Dati si potrebbe dire perlomeno incoraggianti. Ma non la pensa così, con uno sguardo più ampio e approfondito, la Corte dei Conti europea, che ritiene modesto il risultato ottenuto rispetto a quanti investito, che è nell’ordine dei miliardi di euro in tutta Europa.

In base allo studio che si è focalizzato su Irlanda, Spagna, Francia, Croazia e Portogallo e Italia, Garanzia giovani specie in Italia “ha identificato male la platea dei giovani inattivi”. “ha costretto gli under 30 che non studiano e non lavorano a registrarsi più volte su database diversi”, "ha puntato troppo sui tirocini formativi che poi, peraltro, ha pagato in ritardo”, “non è riuscito a offrire una proposta di lavoro di buona qualità in tempi ragionevoli agli iscritti al programma”.

E quello che più conta, “al termine del primo semestre 2016, oltre quattro milioni di giovani europei sotto i 25 anni erano ancora disoccupati”.

Perché appunto solo il 31 per cento dei ragazzi coinvolti in Italia ha trovato un posto, a fronte del 64 per cento in Irlanda e del 90 per cento in Francia.

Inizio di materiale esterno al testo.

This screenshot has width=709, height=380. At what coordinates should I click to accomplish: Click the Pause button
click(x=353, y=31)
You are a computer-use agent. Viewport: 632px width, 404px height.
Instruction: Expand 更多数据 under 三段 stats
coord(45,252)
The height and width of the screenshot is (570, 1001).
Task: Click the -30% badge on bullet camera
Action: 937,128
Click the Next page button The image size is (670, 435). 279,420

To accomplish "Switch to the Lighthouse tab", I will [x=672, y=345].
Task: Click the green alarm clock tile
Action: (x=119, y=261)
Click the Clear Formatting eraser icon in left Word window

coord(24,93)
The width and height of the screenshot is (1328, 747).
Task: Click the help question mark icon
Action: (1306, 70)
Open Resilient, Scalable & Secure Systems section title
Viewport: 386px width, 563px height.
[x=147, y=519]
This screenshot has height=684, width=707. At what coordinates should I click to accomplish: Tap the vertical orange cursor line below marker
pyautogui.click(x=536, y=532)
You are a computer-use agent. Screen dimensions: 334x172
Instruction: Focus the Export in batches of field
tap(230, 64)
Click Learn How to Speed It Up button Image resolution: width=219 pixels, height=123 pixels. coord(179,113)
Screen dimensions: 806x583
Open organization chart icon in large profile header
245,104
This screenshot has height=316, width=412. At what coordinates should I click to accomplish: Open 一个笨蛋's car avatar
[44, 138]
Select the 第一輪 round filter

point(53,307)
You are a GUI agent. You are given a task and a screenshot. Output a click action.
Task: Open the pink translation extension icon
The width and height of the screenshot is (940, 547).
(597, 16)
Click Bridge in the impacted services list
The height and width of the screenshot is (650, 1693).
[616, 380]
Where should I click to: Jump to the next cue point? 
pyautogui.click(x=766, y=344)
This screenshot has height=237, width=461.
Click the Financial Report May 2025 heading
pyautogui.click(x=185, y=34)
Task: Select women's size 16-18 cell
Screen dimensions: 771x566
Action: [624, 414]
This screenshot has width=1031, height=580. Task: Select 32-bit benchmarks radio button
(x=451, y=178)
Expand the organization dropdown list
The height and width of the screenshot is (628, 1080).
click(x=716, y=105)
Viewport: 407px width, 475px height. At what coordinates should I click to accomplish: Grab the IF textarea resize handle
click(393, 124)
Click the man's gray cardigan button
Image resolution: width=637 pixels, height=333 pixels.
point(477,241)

Non deve confondere le idee la diminuzione del tasso di disoccupazione giovanile nei sette Stati membri esaminati.
Tra il marzo del 2013 e lo stesso mese del 2016, i giovani italiani senza lavoro né studi in corso sono infatti diminuiti di 32 mila unità, da 2 milioni e 289 mila a 2 milioni e 258 mila.

A fronte, però, di una riduzione della popolazione giovanile di 120 mila persone, da 9 milioni e 286 mila a 9 milioni e 165 mila. Insomma, le politiche di sostegno all’occupazione giovanile non c’entra, ci sono semplicemente meno giovani under 30, a causa dell'invecchiamento progressivo della popolazione.

Per la Corte dei Conti si tratta, in conclusione, della constatazione di un fallimento che arriva alla vigilia del varo della fase due di Garanzia giovani, che dovrebbe partire l’estate prossima.

Scocco però non condivide questa lettura, e invita realisticamente a guardare al bicchiere mezzo pieno.

"In Italia e in Abruzzo trovare lavoro in un momento di crisi economica - commenta l'assessore - è oggettivamente difficile, le aziende navigano a vista, hanno grossi problemi a mantenere anche l’occupazione attuale. E dunque ritengo un dato positivo che grazie a Garanzia giovani un giovane abruzzese su tre ha trovato un lavoro. E lo strumento che più ha funzionato è proprio il tirocinio in azienda, su cui continueremo a puntare, prevedendo però questa volta che la metà del rimborso per il tirocinante, che è di 600 euro, ce li metterà l’azienda. Per il resto ripeto, non possiamo costringere un privato ad assumere”.

Anche in Abruzzo, come raccontato da AbruzzoWeb ad inizio del programma si sono registrati notevoli ritardi nel pagamento dei rimborsi, anche di 5 mesi, evenienza che ha creato mota rabbia e delusione.

Poi però, ricorda la Sclocco, il problema è stato risolto.

"Uno delle difficoltà del programma di Garanzia giovani – spiega Sclocco - è che esso per la prima volta ha messo insieme soggetti diversi, dalla Regione, ai centri per l’impiego delle Province,agli organismi formazione privati, e all’inizio il coordinamento non è stato per nulla facile. In Regione poi dovevamo controllare uno per uno il corretto svolgimento di migliaia di tirocini, mese per mese, prima di poter erogare le somme. Molto è cambiato da quando abbiamo potenziato il personale e la macchina ha superato la fase del rodaggio. Ora si attende massimo due settimane".